Davide Scotto

Assistant Professor of the History of Christianity and of the Abrahamic Religions, University of Pavia

Davide Scotto is Assistant Professor of the History of Christianity and of the Abrahamic Religions at the University of Pavia. His research examines how Christian scholars—from the Middle Ages to the present—have interpreted Judaism and Islam, as well as the hermeneutical, political, and religious implications of their intellectual engagements. In his work, he pays special attention to source criticism, idealized connections drawn across historical periods, the use of scriptural exegesis to make sense of non-Christian religions, the detection of anachronisms, and the study of contemporary projections onto the past.

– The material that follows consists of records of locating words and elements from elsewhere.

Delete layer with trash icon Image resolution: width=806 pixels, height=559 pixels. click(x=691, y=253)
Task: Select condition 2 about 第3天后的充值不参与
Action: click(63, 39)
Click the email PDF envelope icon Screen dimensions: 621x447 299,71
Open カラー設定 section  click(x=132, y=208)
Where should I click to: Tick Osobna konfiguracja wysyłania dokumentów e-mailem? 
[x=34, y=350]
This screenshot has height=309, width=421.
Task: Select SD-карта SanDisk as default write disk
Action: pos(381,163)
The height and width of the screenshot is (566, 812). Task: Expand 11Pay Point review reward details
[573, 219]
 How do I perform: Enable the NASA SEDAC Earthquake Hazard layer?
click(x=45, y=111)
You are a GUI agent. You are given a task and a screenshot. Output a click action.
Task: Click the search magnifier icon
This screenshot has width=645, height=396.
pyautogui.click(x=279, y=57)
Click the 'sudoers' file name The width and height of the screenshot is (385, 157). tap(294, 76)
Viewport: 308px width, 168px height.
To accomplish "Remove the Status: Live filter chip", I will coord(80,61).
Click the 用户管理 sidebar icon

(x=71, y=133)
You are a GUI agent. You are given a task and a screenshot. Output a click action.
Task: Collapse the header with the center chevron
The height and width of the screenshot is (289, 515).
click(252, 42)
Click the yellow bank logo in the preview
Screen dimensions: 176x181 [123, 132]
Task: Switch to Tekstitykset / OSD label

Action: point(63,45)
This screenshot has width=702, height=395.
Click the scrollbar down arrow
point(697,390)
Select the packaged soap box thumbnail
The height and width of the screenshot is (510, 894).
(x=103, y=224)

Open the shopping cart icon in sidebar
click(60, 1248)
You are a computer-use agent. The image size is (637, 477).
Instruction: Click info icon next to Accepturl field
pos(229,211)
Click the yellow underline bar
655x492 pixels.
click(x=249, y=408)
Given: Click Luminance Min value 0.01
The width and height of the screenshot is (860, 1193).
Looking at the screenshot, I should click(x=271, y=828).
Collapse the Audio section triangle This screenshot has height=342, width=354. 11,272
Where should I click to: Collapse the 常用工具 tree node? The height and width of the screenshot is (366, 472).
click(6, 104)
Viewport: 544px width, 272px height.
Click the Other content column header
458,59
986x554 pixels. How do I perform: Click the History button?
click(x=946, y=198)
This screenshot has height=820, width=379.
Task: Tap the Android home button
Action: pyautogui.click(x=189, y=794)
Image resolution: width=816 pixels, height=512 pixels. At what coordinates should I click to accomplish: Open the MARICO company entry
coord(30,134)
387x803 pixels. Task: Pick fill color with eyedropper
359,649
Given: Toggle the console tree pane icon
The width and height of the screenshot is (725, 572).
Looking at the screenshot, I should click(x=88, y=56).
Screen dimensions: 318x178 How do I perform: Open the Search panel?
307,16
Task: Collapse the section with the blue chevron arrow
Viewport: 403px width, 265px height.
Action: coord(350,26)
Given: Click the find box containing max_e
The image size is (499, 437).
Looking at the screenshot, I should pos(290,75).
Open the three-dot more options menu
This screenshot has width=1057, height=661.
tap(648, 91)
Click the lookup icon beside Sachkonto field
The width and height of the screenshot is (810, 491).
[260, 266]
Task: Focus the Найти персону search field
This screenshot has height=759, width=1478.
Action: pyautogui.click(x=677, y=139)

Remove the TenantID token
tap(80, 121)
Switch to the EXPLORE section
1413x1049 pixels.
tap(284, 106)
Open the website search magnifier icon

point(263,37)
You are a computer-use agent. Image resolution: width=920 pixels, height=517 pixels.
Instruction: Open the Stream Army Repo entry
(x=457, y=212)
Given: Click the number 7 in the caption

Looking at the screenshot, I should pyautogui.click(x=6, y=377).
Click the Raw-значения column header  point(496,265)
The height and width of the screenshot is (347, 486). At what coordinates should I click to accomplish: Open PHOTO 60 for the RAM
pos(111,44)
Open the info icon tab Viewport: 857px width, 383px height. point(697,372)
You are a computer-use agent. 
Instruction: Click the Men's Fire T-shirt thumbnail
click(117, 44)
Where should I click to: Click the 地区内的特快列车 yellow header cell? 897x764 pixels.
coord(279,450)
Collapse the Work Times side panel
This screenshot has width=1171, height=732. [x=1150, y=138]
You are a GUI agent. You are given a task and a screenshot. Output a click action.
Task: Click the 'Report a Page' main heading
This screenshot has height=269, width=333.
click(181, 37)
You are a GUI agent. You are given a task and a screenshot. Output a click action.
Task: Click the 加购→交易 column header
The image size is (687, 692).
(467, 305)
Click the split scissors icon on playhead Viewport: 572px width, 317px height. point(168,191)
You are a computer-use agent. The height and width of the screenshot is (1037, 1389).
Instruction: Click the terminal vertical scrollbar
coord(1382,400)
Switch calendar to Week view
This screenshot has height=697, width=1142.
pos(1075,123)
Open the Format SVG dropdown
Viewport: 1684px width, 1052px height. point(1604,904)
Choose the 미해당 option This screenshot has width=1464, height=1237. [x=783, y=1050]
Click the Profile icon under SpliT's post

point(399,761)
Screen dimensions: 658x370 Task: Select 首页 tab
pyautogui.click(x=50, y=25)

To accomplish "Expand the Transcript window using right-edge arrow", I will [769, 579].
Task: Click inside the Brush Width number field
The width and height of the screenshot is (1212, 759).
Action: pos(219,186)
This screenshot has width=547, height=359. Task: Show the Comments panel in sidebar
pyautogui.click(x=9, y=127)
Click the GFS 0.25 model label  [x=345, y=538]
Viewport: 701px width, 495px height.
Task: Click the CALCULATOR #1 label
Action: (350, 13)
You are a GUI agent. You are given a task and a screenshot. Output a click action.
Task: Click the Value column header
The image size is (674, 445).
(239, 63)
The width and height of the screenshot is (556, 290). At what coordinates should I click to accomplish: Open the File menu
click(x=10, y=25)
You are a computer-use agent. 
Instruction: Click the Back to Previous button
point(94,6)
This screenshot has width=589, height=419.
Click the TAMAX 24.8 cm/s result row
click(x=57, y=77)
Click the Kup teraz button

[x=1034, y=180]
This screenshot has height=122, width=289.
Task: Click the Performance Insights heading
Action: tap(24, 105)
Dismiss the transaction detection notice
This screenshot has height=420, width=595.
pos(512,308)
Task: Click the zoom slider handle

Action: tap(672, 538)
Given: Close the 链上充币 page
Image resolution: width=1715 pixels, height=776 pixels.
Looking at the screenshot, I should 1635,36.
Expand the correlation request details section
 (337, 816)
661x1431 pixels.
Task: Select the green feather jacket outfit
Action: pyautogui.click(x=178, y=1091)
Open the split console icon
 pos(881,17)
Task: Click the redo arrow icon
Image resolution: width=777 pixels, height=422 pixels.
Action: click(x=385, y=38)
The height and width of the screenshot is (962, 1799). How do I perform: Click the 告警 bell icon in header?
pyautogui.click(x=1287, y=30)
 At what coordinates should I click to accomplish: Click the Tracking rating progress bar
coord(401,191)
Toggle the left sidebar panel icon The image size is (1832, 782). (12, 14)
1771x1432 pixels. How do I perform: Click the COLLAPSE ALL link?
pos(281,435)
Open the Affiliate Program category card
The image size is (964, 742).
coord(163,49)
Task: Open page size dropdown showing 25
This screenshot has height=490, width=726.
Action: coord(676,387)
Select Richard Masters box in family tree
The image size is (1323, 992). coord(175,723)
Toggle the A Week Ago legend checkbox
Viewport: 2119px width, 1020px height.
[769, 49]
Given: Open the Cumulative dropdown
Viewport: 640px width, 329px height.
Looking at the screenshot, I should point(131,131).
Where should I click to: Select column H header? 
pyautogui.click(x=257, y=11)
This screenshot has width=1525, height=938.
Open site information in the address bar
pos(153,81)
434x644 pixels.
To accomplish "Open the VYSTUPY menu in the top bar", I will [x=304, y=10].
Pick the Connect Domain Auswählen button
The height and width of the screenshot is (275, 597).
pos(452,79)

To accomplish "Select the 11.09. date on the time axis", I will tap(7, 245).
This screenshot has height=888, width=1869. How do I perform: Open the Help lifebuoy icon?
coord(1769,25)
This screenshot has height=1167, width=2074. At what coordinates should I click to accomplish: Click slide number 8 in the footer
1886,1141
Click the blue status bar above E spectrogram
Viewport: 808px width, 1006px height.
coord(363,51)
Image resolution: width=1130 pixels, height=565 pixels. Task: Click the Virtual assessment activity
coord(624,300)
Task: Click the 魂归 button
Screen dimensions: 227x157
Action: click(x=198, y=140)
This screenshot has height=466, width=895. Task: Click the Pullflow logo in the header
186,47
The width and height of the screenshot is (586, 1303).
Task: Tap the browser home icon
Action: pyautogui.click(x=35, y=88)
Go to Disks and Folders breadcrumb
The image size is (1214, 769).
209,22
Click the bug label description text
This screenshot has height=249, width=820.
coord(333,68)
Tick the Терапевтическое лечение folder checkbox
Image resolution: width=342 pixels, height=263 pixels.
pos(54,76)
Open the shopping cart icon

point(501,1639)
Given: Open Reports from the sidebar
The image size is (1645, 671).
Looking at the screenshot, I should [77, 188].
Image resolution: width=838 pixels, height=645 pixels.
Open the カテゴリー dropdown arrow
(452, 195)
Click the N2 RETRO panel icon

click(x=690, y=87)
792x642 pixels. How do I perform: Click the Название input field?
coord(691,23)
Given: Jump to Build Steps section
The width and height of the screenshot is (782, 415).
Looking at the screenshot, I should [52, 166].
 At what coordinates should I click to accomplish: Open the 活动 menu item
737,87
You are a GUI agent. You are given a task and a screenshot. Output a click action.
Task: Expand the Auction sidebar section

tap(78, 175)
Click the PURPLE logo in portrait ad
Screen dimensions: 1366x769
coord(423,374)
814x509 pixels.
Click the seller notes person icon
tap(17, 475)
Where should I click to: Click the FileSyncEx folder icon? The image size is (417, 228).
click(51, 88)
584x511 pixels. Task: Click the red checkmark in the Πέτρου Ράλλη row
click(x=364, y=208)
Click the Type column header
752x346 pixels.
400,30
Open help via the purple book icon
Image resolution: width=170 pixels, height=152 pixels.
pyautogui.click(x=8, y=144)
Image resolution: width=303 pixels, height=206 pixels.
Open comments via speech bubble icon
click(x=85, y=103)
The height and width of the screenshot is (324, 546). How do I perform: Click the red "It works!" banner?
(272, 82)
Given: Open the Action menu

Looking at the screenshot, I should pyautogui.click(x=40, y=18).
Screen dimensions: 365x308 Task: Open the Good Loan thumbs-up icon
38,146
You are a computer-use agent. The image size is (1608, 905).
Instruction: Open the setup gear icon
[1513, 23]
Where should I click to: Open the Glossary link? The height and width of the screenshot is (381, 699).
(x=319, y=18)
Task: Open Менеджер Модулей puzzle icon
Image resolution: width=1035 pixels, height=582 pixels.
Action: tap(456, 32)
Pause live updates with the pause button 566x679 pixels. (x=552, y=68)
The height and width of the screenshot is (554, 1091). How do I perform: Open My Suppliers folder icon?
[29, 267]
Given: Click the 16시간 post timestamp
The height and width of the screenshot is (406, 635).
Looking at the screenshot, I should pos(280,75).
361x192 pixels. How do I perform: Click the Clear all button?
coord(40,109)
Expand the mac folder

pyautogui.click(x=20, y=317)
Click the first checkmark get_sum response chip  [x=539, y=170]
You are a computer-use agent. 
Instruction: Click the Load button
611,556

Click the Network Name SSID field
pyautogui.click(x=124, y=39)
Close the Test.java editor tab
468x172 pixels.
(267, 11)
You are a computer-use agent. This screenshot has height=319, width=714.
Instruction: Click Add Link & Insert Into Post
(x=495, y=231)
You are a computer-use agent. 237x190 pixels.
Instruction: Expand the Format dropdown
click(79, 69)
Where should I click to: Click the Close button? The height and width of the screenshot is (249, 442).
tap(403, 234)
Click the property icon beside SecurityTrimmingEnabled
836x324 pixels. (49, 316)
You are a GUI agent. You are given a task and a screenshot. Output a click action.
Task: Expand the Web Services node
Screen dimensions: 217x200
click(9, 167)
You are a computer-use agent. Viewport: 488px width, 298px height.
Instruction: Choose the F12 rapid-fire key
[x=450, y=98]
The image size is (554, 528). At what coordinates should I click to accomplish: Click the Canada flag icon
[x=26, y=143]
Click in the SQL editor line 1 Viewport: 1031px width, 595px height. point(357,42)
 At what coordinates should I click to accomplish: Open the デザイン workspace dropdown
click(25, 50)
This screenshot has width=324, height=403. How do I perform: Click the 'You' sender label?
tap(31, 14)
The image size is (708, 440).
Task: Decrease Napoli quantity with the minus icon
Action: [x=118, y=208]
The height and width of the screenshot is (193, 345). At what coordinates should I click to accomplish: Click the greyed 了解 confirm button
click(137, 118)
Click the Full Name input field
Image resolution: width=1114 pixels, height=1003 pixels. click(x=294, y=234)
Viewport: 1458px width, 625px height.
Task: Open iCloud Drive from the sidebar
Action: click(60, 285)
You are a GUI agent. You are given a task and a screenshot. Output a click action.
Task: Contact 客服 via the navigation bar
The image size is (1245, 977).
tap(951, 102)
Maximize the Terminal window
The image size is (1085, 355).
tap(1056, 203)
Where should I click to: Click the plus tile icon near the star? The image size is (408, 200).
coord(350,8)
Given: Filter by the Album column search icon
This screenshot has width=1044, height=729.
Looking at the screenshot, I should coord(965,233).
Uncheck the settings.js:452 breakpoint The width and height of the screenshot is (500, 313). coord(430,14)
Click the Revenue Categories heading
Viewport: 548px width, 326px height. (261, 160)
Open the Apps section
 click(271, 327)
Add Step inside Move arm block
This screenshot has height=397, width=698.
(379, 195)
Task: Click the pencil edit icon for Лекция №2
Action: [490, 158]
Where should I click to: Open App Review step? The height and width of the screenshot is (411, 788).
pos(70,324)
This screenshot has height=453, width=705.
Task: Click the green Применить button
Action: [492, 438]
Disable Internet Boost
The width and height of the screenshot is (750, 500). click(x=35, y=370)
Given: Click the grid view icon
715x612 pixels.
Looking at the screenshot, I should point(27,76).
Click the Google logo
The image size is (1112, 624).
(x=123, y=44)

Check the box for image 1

His recent works focus on the Christian translation and interpretation of the Qur’an between the medieval and early modern periods; programs of conversion and evangelization targeting Jews and Muslims in the Mediterranean; the Christian backdrop of European Orientalists; and the emergence of the concept of Abrahamic religions in the twentieth century. He recently published Juan de Segovia and the Qur’an. Converting the Muslims in Fifteenth-Century Europe (De Gruyter, 2024), and co-edited, with Kurt Villads Jensens, Riccoldo da Monte di Croce (†1320): Missionary to the Middle East and Expert on Islam (Royal Swedish Academy of Letters, History and Antiquities, 2024). He was trained in Church History, Medieval History, and Medieval Latin Philology in Turin, Pavia, and Florence. He has held research and teaching positions at the Protestant Faculty of Theology and the Center for Islamic Theology at the University of Tübingen; at the Consejo Superior de Investigaciones Científicas in Madrid (ERC CORPI); at the Universities of Basel and Frankfurt am Main; and at the University of Naples “L’Orientale” (ERC EuQu). He serves on the editorial board of the Rivista di storia e letteratura religiosa (L.S. Olschki), is a member of the Italian Society of Historians of Christianity (CUSCC), and a fellow of Villa Vigoni, the German-Italian Center for European Dialogue. At Pavia, he co-founded the Center for Interreligious Studies at the Almo Collegio Borromeo.